By: Francis Judge
Growing up in a nominally religious home, Christmas was dominated by family and friends even more than presents and Santa; and growing up in the UK it was also a time of short days and cold weather, often with at least some snow. It was only after unexpectedly meeting the Lord Jesus and the radical effect this had on me that I appreciated that He had always been the reason for the season.
I was fortunate enough to grow up in a stable home environment with parents who loved one another, and my brother and I very much. We were not well off but never lacked the most important things in life. What’s best, I think, is that we actually enjoyed being together and so Christmas was a special time. It was a time when we all got to be together most of the time. My dad worked hard, and especially when I was younger would often only get home after I had gone to bed, but at Christmas time we would get to see lots of him.
After my parents came to faith, it wasn’t long before the Lord opened my heart to his saving grace, and experienced a transforming reality of being born again. The greatest witness to the reality of Jesus was the transformation in my parent’s lives. This was then the same reality that I found for myself as I revelled in his lordship in my life.
My dad was exceptionally good at noticing the spiritual dimension of what we did and, thus, the Christmas experience was enhanced still further as we thanked the Lord before opening presents on Christmas day. It was good that we were older and better able to wait for present opening!
As I have grown and become a man, husband, father, and now grandfather I have continued to enjoy the different seasons and to re-experience the wonder of Christmas. If anything, it has come to mean so much more than it did in my own childhood.
Jesus’ actual birth was less glorious than we sometimes think. Not the glitz of modern shops and the tinsel-clad presentation of baby Jesus, often accompanied by the tunes of Boney M or Michael Buble. It was recognized though by hosts of angels, sages from the East, and obedient shepherds, and this seems to have been enough for our Father in heaven.
He had been preparing and hinting at Jesus’ coming for centuries, though there had not been any recorded words about it for several centuries before the actual birth of Jesus. Etymologically the word Christmas has the meaning of celebrating the Christ – that is, God’s anointed king – though the word ‘mass’ is also linked to the celebration of communion (the Eucharist or thanksgiving celebration). Probably, like so many church traditions, this started off as an opportunity to simply celebrate Jesus and, in the Northern Hemisphere, a great excuse to celebrate at ‘mid-winter’ the anticipated arrival of spring to break the harshness of a long winter.
Theologically speaking, Christmas is the reminder of the advent of the God-Man, the incarnation of the Divine. But, as I’ve heard it said, “that baby grew up and became the saviour of the world”. What God did in Jesus is nothing short of the greatest miracle ever – the utterly unrestricted God limiting himself to one place and one time in the utter helplessness and dependence of human infancy. The magnitude of this self-minimization cannot be underestimated and is testimony, ultimately, to the power and commitment of God even through external weakness.

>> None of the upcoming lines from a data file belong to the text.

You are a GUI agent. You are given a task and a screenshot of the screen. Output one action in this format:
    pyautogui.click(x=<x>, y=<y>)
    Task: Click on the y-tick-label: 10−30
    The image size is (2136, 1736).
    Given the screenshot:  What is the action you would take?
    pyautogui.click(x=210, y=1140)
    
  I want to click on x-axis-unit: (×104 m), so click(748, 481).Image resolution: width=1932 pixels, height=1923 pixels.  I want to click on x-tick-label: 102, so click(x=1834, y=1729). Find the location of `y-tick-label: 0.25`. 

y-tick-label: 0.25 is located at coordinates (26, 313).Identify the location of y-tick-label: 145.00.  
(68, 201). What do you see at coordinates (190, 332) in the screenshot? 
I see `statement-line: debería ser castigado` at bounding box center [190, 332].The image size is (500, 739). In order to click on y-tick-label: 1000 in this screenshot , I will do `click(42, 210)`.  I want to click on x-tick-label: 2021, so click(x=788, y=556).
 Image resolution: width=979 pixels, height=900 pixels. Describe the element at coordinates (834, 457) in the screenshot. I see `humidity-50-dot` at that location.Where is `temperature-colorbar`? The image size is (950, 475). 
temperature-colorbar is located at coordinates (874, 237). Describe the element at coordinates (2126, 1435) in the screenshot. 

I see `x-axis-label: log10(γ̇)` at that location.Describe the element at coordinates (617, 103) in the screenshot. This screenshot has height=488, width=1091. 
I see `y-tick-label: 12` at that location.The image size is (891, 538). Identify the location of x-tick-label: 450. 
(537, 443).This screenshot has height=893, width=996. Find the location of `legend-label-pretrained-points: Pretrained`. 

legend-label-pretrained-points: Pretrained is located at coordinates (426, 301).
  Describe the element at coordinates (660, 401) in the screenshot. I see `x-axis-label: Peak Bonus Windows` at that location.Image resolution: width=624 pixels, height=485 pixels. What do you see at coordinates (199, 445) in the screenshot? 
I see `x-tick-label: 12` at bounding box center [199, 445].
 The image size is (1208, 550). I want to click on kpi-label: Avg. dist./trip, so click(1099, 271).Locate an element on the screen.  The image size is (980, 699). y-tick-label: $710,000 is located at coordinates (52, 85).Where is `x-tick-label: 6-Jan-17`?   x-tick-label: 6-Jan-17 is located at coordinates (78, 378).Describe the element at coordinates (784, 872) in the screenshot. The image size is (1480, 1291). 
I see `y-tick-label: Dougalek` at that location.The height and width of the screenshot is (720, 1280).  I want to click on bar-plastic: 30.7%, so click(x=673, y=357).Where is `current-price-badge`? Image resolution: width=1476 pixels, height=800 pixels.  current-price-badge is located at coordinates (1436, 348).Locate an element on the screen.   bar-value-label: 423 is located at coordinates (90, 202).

Jesus’ birth was full of long-prophesied purpose. But, there was a crucial period of extreme difficulty and eventual suffering in order to fulfill that purpose. In a sense, we could imagine this clouding the Father’s heart, except for the fact that he knew the fruit of Jesus’ obedience.
The fruit of Jesus’ willing, self-humiliation is celebrated at Christmas as we remember the baby Jesus. A humiliation that a four-year-old could naturally see themselves as superior to!
So, what does Christmas mean to me? It means family and friends, but more than ever it means Jesus; his person and the reality of his incarnation which we celebrate now.